The Feliciano School of Business’s Professor of Accounting & Finance, A. Seddik Meziani, whose ETF research includes an examination of ESG funds, says ESG-focused funds do not perform well in terms of ESG compliance. Still, we shouldn’t throw the baby out with the bathwater, and it would be excessive to outright prohibit them when the SEC could issue some rule suggestions creating a clear and robust framework for their usage.
This is precisely the objective of the SEC.
Banning ESG funds sounds excessive, but the SEC is rightly worried that the vague nature of ESG funds might mislead investors, explains Marcia S. Wagner of The Wagner Law Group in Boston. If a fund identifies as an ESG fund, it must specify what it considers and how it weighs each of these variables.

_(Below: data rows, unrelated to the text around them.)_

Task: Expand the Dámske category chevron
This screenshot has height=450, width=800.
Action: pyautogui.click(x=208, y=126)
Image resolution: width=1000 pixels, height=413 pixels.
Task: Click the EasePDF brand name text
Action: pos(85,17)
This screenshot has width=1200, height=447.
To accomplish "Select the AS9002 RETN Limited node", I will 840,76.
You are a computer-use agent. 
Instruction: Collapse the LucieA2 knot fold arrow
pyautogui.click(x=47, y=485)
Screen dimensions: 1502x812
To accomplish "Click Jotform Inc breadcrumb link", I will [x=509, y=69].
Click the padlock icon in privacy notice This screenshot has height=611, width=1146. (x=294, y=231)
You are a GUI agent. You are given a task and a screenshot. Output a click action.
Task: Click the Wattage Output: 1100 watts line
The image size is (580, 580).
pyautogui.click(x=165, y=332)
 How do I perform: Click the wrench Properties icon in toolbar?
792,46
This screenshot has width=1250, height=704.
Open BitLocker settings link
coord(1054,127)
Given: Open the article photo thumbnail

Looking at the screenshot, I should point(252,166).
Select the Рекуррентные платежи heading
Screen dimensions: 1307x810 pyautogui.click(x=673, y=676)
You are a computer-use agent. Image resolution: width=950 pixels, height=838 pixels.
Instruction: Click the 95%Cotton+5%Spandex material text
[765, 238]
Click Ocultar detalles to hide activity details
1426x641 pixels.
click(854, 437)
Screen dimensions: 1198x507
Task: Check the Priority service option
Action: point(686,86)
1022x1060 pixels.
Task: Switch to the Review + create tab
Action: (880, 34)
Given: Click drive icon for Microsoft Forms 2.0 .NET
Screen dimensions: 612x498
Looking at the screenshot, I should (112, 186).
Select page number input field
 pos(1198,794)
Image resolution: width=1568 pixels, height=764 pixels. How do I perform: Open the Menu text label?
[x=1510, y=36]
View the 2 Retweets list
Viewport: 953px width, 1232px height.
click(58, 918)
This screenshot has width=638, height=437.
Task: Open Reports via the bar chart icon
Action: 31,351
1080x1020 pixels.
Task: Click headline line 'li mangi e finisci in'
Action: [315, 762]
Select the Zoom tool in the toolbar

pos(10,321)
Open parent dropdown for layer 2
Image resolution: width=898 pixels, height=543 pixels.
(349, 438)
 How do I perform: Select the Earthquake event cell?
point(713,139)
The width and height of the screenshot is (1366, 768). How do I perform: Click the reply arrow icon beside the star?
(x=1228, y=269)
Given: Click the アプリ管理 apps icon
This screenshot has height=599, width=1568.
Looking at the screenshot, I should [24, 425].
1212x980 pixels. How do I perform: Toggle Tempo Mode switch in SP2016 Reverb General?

The fund’s prospectus might be required to contain highly detailed criteria or investing methodologies. For instance, the long-standing Ave Maria Fund declares that it is intended to avoid investments in enterprises perceived to sell products or services or participate in behaviors that are opposed to the essential values and teachings of the Roman Catholic Church.
The fund’s prospectus reads the Catholic Advisory Board establishes the screening criteria for enterprises based on religious beliefs. In making their conclusion, the members of the Catholic Advisory Board follow the teachings of the Roman Catholic Church. The Roman Catholic magisterium is the authority or office of the Roman Catholic Church to teach the accurate interpretation of God’s Word, whether in written form or universal faith and moral practices. This process will generally avoid four major categories of companies:
- those involved in the practice of abortion
- those whose policies are deemed antifamily, such as pornographic material distributors
- those that contribute corporate funds to Planned Parenthood
- those that support embryonic stem cell research.
As previously stated, the Ave Maria equities funds have underperformed their benchmarks over the past decade; yet, for some investors, these moral considerations are worth the cost. Additionally, like many regional funds, the Ave Maria Fund’s prospectus does not use the terms “ESG” or “SRI.”
There may be other funds that can learn from this example.